'''

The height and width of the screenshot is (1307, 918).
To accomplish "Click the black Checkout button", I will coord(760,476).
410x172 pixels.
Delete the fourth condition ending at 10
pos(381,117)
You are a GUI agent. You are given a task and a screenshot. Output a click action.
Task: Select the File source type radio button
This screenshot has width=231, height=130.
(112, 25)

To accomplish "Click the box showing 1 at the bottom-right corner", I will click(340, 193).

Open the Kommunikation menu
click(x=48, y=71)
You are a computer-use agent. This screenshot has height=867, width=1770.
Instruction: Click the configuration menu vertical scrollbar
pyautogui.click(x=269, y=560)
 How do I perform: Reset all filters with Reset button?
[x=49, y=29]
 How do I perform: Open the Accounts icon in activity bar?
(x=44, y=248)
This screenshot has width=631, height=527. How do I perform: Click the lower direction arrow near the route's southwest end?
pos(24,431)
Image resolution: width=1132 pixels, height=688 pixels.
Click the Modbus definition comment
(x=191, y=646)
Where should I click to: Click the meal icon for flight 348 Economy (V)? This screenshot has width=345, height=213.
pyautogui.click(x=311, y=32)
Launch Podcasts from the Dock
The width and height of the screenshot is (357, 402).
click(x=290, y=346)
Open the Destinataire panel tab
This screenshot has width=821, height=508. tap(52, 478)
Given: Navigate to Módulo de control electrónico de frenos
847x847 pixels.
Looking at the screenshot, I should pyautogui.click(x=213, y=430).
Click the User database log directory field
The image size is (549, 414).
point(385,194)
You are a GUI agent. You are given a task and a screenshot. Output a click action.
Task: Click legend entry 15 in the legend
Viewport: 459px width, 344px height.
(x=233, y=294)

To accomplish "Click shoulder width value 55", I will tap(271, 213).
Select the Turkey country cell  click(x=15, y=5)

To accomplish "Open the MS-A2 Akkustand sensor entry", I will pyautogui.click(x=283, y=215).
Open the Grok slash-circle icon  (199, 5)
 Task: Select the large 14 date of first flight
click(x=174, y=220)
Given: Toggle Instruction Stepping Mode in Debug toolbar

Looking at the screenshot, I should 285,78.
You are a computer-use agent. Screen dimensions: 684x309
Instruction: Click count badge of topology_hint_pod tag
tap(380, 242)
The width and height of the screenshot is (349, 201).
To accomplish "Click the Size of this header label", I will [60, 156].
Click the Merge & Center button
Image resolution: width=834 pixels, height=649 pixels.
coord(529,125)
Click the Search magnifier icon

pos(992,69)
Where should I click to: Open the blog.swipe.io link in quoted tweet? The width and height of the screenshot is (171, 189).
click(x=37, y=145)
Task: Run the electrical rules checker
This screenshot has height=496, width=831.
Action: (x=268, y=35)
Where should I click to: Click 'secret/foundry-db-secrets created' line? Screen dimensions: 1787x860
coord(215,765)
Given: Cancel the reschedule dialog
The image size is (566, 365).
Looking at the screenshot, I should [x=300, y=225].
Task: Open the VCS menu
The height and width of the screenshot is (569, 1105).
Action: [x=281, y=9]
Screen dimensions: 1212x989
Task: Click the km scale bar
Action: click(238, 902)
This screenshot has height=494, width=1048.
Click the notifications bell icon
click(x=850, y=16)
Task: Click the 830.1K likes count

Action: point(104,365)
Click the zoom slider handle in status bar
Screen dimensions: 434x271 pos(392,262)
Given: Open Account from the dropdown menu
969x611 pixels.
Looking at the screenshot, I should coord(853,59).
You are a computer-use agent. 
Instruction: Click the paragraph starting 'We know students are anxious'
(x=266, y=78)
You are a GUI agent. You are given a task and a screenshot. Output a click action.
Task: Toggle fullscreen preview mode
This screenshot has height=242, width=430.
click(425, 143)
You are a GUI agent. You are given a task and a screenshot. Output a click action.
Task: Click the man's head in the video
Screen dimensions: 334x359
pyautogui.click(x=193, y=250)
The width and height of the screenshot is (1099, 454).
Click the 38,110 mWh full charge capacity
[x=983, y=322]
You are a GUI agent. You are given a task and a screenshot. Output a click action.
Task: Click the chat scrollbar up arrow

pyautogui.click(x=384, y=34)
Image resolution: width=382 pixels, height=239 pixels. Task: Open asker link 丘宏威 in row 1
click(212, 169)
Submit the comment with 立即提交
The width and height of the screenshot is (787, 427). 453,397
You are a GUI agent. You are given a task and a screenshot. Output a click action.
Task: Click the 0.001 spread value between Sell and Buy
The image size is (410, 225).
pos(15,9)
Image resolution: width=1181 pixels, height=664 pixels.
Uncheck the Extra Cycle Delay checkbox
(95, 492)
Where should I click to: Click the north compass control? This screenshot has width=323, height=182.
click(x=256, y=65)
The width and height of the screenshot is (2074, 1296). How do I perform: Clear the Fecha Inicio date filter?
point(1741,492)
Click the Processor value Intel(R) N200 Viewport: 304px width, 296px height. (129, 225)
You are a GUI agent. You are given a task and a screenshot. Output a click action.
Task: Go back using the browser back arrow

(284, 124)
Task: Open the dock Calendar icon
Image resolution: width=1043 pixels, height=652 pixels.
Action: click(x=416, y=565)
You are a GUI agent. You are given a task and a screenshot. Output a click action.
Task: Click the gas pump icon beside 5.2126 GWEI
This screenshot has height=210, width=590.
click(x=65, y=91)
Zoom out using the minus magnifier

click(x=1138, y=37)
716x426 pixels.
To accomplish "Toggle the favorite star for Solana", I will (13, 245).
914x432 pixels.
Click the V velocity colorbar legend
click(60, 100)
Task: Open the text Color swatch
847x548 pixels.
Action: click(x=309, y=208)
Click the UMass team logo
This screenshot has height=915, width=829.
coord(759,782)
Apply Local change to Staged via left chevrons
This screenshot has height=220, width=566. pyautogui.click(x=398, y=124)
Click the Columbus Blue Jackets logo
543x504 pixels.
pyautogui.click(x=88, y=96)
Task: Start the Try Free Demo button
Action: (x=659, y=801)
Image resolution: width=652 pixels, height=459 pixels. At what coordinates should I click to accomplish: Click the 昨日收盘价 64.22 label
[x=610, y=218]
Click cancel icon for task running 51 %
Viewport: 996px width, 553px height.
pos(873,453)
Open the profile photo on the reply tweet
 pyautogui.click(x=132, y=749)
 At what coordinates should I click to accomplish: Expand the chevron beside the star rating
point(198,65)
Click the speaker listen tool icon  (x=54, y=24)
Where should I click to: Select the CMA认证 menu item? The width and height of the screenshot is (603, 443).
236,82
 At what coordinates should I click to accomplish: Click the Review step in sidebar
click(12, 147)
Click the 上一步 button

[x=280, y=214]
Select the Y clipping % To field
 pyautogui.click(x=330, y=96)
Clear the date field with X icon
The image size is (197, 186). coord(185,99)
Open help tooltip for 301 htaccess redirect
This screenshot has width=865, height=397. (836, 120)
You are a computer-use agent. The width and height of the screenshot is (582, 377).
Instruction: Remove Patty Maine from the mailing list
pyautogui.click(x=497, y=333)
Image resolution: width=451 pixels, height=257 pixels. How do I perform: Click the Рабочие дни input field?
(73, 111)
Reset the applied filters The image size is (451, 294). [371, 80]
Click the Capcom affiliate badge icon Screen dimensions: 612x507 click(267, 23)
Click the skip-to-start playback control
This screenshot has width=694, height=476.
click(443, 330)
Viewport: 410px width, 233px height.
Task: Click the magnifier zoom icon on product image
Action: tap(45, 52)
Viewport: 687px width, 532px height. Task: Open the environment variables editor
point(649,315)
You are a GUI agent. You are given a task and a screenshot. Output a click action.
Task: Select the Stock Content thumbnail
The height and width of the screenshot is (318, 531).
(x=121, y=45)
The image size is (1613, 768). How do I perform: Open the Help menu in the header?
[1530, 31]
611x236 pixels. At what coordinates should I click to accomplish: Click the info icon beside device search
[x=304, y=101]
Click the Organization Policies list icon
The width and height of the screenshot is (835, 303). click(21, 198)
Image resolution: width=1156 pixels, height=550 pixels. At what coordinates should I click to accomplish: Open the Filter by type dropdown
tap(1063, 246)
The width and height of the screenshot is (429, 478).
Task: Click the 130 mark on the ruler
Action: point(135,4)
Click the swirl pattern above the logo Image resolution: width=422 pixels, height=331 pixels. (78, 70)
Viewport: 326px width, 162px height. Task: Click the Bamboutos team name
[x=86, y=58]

'''

Look in the material above for the line with "Given: Toggle Instruction" and the line with "The width and height of the screenshot is (349, 201).", and transcribe exactly those lines and all lines between them, nothing more.

Given: Toggle Instruction Stepping Mode in Debug toolbar

Looking at the screenshot, I should 285,78.
You are a computer-use agent. Screen dimensions: 684x309
Instruction: Click count badge of topology_hint_pod tag
tap(380, 242)
The width and height of the screenshot is (349, 201).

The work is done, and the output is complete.